Best Honors Administrative Practices Friday, November 8, 2013: 8:00 AM-9:50 AM
Sheraton New Orleans Hotel (Nottoway)
74 Developing faculty to become successful Honors teachers
John Zubizarreta, Columbia College South Carolina;
Joseph King, Radford University
Becoming an effective teacher is hard enough, but honors makes the goal even more challenging because of the particular characteristics of honors education and its ubiquitous emphasis on interdisciplinarity, interactive pedagogies, experiential approaches to learning, discussion-based classrooms, undergraduate research, high expectations, reflective learning practices, and a host of other dimensions of our work in honors. What does it take to be a successful honors teacher? What faculty development strategies help to identify, support, and reward good honors teaching? In this session, we will provide a framework for defining successful honors pedagogy, model effective practices, and invite participants to share their own philosophy and practice as honors instructors.

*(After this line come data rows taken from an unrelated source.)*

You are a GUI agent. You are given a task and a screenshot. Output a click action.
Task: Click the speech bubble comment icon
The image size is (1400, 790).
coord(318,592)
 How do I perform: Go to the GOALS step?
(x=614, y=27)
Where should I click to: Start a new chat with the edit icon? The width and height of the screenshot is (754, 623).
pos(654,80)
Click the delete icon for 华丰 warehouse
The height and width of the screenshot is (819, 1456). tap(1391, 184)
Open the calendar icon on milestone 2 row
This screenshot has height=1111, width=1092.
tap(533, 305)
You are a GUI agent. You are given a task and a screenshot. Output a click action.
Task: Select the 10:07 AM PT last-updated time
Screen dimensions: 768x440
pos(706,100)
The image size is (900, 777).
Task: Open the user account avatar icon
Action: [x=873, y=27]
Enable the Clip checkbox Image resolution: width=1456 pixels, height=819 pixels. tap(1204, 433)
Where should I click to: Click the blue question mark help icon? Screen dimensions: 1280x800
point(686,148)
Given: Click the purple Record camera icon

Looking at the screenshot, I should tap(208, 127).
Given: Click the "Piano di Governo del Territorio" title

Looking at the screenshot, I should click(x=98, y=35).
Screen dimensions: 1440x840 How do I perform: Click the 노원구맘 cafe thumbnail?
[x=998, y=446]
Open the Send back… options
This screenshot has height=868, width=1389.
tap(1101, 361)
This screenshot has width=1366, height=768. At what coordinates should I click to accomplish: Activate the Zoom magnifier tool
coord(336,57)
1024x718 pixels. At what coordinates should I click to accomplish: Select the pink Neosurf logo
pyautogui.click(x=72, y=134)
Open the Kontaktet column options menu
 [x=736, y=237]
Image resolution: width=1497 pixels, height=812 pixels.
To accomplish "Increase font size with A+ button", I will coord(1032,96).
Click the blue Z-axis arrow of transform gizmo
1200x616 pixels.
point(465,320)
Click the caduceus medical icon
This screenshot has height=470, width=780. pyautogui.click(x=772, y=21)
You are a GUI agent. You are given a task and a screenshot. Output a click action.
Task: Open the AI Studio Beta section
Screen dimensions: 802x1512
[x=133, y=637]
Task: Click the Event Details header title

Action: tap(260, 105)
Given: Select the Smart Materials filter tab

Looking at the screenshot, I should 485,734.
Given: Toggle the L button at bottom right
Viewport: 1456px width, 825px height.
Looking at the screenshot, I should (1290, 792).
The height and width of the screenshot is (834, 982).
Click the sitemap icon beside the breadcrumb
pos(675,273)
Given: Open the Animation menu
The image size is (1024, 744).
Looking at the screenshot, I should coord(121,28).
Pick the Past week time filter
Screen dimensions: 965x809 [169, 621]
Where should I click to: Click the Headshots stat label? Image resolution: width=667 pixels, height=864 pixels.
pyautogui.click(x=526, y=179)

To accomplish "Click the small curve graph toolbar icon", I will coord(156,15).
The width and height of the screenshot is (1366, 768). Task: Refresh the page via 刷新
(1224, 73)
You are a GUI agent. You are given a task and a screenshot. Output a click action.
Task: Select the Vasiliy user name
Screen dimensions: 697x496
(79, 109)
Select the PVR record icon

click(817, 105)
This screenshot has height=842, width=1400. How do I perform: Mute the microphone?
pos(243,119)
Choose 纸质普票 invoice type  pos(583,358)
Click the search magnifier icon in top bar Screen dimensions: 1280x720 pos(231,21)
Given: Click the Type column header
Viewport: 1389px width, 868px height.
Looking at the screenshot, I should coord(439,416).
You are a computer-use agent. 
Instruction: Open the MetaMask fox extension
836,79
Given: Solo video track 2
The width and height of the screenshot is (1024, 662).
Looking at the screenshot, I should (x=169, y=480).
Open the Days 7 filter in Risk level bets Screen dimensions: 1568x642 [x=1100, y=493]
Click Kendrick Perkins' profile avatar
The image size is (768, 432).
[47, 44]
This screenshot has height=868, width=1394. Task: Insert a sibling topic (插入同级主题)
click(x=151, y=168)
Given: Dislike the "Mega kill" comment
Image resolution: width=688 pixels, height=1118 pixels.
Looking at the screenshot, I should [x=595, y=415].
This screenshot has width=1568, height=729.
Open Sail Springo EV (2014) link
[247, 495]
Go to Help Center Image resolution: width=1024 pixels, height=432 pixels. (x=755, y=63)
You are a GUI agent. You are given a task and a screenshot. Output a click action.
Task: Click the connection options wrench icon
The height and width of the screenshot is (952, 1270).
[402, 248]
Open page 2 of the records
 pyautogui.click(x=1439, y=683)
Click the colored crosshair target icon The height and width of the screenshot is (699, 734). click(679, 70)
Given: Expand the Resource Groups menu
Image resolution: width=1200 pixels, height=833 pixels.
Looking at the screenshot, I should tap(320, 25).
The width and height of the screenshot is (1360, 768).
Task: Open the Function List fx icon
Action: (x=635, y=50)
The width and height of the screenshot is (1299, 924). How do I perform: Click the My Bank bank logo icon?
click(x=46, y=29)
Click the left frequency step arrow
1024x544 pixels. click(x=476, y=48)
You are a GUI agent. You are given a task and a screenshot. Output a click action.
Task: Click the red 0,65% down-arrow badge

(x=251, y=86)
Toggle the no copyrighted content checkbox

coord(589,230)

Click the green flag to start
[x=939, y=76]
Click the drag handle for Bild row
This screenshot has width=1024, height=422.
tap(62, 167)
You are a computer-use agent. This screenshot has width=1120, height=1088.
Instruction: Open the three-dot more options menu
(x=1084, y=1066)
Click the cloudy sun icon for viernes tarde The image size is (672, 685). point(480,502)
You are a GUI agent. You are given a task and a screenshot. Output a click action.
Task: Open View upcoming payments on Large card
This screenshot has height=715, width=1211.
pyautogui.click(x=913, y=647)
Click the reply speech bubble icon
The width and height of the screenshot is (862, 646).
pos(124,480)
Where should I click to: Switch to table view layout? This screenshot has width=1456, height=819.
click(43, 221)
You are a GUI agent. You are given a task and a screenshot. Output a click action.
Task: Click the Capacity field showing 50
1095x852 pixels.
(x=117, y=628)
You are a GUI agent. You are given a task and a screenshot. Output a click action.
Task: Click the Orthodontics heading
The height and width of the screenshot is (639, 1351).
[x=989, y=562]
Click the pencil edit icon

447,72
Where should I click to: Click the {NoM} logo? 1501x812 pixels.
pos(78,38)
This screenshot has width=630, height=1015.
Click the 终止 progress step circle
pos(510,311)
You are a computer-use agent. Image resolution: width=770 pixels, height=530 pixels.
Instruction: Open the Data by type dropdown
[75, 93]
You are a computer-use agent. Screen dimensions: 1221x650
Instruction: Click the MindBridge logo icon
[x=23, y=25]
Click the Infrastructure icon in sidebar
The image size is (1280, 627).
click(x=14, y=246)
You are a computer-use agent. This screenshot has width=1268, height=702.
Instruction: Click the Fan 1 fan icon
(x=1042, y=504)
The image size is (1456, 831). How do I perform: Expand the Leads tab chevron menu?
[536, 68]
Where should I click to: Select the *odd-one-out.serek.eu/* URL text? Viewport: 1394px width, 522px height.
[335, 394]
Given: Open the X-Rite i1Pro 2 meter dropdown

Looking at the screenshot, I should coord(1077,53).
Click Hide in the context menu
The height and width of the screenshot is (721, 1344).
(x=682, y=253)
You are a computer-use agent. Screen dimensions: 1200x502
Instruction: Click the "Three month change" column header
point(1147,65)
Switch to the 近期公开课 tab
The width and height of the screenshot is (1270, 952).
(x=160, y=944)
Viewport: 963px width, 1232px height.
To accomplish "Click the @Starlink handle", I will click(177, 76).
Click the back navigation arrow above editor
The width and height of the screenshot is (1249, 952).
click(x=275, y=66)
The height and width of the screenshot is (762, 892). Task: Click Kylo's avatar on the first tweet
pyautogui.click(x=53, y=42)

Sheraton New Orleans Hotel (Oak Alley)
184-2 Developing a coherent Honors curriculum
Donna Bowman, University of Central Arkansas;
Greg Lanier, University of West Florida;
Richard Scott, University of Central Arkansas
A focused and coherent honors curriculum that sequentially arrays the crucial learning skills and outcomes provides many benefits: the honors students are more likely to be retained in the program because the learning community can extend over a number of years and classes, the focused sequence provides opportunities for introduction, practice, and mastery of specific skills (particularly research methods and interdisciplinary investigation), the assessment mechanics for the program can be streamlined for greater efficiency, and the faculty buy-in of the programs goals can become a central focus of the honors program's teaching effort. This session will investigate strategies for bringing honors sections of general education courses, honors-specific interdisciplinary seminar type courses, honors by contract courses, and honors independent studies courses (including capstones and theses) into maximum alignment. In addition, the session will show how coherent curricular design promotes coherent and doable assessment plans for honors programs and colleges.